Okay, so let's break these down like we're figuring out a puzzle!

**For the first one: x² = -16**
This one asks: "What number, when you multiply it by itself, gives you -16?"
* Think about it: If you multiply a positive number by itself (like 4 times 4), you get a positive number (16).
* If you multiply a negative number by itself (like -4 times -4), you also get a positive number (16, because a negative times a negative is a positive!).
* If you multiply zero by itself (0 times 0), you get zero.
So, there's no way to multiply a regular number by itself and get a negative answer like -16. That means there are **no solutions** for this one!

**For the second one: x(x+2) = 0**
This one says: "I have two numbers multiplied together, and their answer is zero."
* The super cool thing about multiplying by zero is that if the answer is zero, one of the numbers *has* to be zero!
* So, either the first number, `x`, is 0. (That's one solution: x=0)
* OR the second number, `(x+2)`, is 0. If `x+2 = 0`, then `x` must be -2! (That's another solution: x=-2)
Since we found two different numbers that make the equation true (0 and -2), this equation has **two solutions**!

**For the third one: (x-3)(x-3) = 0**
This one is like the second one. It says: "I have two numbers multiplied together, and their answer is zero."
* Again, one of the numbers *has* to be zero.
* The numbers here are `(x-3)` and `(x-3)`. They are actually the *same* number!
* So, `(x-3)` must be 0.
* If `x-3 = 0`, then `x` must be 3!
Even though the `(x-3)` part appears twice, it's the *same* condition. There's only one unique number (3) that makes this equation true. So, this equation has **one solution**!

Alternative answer

Answer:
1. No solutions
2. Two solutions
3. One solution Explain
This is a question about <how many numbers can make an equation true>. The solving step is:

First, let's think about what "solutions" mean. It's asking for how many different numbers we can put in place of 'x' that would make the equation work.

For the first equation:
1. $x^2 = -16$
This means some number 'x' times itself equals -16. Let's try some numbers:
* If 'x' is a positive number, like 4, then $4 \times 4 = 16$. That's positive.
* If 'x' is a negative number, like -4, then $(-4) \times (-4) = 16$. That's also positive, because a negative times a negative is a positive!
* If 'x' is 0, then $0 \times 0 = 0$.
So, when you multiply any real number by itself, the answer is always zero or a positive number. It can never be a negative number like -16. That means there are no numbers that can be 'x' to make this equation true. So, there are **no solutions**.

For the second equation:
2. $x(x+2)=0$
This means we have two things being multiplied together, 'x' and '(x+2)', and their answer is 0.
When two numbers multiply to make 0, one of them (or both) HAS to be 0!
* So, either the first thing, 'x', is 0. If $x=0$, then $0 \times (0+2) = 0 \times 2 = 0$. That works!
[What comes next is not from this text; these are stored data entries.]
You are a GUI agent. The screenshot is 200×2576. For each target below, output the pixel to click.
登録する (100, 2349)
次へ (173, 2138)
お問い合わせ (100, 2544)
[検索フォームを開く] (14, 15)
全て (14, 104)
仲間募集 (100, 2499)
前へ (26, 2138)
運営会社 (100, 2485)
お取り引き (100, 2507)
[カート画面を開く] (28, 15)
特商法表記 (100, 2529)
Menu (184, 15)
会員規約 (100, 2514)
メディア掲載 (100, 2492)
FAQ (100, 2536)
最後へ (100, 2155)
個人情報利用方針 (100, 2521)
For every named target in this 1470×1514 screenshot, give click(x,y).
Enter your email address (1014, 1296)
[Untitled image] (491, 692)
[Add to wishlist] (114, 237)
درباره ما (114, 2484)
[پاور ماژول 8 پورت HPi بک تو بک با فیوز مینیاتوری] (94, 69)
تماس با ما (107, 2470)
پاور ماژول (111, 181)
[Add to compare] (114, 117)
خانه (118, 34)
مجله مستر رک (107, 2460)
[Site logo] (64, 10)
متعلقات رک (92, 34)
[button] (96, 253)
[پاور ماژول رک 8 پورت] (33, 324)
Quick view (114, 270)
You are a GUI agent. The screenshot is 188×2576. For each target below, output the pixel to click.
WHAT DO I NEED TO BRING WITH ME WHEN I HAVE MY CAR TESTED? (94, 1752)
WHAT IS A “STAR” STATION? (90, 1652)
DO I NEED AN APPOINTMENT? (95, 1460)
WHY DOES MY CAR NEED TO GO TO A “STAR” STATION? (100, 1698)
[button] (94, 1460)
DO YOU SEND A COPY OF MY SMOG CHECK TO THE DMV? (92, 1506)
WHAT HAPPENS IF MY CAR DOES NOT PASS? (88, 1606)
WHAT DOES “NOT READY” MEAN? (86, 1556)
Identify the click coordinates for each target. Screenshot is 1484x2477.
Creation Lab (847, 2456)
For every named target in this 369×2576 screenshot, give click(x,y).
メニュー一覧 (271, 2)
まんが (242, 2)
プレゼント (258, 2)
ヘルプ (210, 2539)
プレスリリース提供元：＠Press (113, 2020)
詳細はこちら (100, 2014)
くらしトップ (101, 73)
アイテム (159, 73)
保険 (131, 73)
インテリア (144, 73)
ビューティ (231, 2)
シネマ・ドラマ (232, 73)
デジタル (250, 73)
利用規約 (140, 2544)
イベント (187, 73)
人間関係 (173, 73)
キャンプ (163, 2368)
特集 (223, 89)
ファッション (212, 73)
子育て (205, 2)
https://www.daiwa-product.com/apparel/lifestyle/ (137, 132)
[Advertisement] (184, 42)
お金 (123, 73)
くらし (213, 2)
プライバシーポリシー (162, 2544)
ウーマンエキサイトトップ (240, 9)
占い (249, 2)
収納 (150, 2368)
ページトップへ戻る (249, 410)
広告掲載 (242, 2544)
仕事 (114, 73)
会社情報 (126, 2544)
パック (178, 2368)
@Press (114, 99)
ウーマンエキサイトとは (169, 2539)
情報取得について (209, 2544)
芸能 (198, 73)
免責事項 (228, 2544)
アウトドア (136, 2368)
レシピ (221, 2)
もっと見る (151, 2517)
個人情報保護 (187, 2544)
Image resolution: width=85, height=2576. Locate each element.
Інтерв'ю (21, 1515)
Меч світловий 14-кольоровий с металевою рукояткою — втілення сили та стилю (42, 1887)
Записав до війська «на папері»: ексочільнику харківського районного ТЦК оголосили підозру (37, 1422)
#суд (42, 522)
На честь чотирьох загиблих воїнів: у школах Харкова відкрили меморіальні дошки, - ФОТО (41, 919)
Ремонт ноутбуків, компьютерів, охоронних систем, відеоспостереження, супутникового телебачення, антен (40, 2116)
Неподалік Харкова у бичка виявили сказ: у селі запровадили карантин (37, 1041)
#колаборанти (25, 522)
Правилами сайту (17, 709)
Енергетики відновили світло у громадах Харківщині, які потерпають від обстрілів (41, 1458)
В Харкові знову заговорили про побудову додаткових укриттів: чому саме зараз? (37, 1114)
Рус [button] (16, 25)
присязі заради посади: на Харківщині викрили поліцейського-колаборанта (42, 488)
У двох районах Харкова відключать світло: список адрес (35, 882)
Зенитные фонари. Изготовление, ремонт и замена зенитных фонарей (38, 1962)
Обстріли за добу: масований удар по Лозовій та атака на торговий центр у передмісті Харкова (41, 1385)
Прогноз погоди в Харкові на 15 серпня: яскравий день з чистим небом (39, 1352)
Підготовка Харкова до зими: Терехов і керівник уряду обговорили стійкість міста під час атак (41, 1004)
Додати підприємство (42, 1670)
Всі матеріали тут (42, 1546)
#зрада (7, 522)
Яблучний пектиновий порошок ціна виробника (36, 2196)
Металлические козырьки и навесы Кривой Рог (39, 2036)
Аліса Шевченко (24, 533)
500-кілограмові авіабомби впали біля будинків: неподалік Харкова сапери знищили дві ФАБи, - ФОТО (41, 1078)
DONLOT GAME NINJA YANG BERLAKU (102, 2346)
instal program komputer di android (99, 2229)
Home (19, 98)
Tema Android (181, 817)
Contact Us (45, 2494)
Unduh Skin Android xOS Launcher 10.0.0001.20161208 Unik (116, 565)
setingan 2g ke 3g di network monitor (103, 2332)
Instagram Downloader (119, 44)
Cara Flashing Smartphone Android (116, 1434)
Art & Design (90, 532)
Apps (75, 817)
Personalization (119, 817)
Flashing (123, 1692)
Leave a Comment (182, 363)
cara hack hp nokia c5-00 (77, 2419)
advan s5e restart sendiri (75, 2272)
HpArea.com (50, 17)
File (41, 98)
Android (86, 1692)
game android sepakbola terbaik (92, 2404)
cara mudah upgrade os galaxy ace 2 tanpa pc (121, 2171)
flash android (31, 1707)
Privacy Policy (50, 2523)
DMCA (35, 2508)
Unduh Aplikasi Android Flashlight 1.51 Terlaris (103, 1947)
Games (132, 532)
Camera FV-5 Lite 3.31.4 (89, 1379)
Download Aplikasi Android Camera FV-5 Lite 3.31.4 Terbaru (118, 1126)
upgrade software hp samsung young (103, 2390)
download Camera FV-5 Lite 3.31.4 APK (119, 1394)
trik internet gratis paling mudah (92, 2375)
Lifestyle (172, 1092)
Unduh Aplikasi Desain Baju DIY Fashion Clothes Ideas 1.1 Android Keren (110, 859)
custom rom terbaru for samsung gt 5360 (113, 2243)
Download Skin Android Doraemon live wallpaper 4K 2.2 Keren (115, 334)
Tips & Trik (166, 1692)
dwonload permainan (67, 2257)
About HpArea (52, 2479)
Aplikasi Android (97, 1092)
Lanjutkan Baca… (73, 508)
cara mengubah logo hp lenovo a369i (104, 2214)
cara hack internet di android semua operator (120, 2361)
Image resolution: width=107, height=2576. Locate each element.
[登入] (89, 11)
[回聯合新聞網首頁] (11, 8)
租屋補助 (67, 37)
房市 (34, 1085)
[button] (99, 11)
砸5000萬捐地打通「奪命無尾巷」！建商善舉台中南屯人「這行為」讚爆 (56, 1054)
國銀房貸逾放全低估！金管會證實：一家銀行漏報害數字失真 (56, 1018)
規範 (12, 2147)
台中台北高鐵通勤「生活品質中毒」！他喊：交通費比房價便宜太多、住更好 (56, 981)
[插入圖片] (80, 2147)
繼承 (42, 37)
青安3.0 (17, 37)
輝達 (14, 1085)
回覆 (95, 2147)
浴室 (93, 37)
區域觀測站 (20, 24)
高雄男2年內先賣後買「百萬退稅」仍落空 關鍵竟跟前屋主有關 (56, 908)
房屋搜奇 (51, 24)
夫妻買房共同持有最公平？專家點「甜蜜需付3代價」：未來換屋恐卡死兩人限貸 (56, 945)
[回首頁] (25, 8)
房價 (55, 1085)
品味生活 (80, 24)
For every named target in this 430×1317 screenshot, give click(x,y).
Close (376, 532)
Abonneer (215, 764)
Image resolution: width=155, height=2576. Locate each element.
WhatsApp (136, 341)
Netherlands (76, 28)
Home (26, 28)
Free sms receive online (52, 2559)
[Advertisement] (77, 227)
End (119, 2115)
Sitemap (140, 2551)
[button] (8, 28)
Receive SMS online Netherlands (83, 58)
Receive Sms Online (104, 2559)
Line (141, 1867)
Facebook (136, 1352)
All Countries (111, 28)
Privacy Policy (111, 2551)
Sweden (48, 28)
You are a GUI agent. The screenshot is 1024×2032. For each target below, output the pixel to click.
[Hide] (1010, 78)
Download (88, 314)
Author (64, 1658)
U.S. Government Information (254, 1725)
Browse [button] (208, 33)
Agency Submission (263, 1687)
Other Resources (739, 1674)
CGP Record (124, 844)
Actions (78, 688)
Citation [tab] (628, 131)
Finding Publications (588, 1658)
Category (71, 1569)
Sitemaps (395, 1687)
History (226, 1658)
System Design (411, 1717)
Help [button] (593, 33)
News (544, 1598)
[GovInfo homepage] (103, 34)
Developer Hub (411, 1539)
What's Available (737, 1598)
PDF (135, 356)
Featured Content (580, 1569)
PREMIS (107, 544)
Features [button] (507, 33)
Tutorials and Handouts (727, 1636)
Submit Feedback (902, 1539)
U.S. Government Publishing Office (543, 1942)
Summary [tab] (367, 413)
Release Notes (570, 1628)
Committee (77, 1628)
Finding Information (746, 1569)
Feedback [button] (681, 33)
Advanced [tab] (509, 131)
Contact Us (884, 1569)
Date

So $x=0$ is one solution.
* Or the second thing, '(x+2)', is 0. If $x+2=0$, what number plus 2 makes 0? That would be -2! Let's check: $(-2) \times (-2+2) = (-2) \times 0 = 0$. That works too! So $x=-2$ is another solution.
Since we found two different numbers for 'x' that make the equation true, there are **two solutions**.

For the third equation:
3. $(x-3)(x-3)=0$
This is similar to the second one! Two things being multiplied together, and the answer is 0.
Again, one of the things has to be 0.
* The first thing is $(x-3)$. So, if $x-3=0$, what number minus 3 makes 0? That would be 3! Let's check: $(3-3) \times (3-3) = 0 \times 0 = 0$. That works! So $x=3$ is a solution.
* The second thing is also $(x-3)$. If this is 0, it means $x=3$ again.
Even though it looks like two parts, both parts give us the exact same answer for 'x'. So, there's only one unique number that makes this equation true. Therefore, there is **one solution**.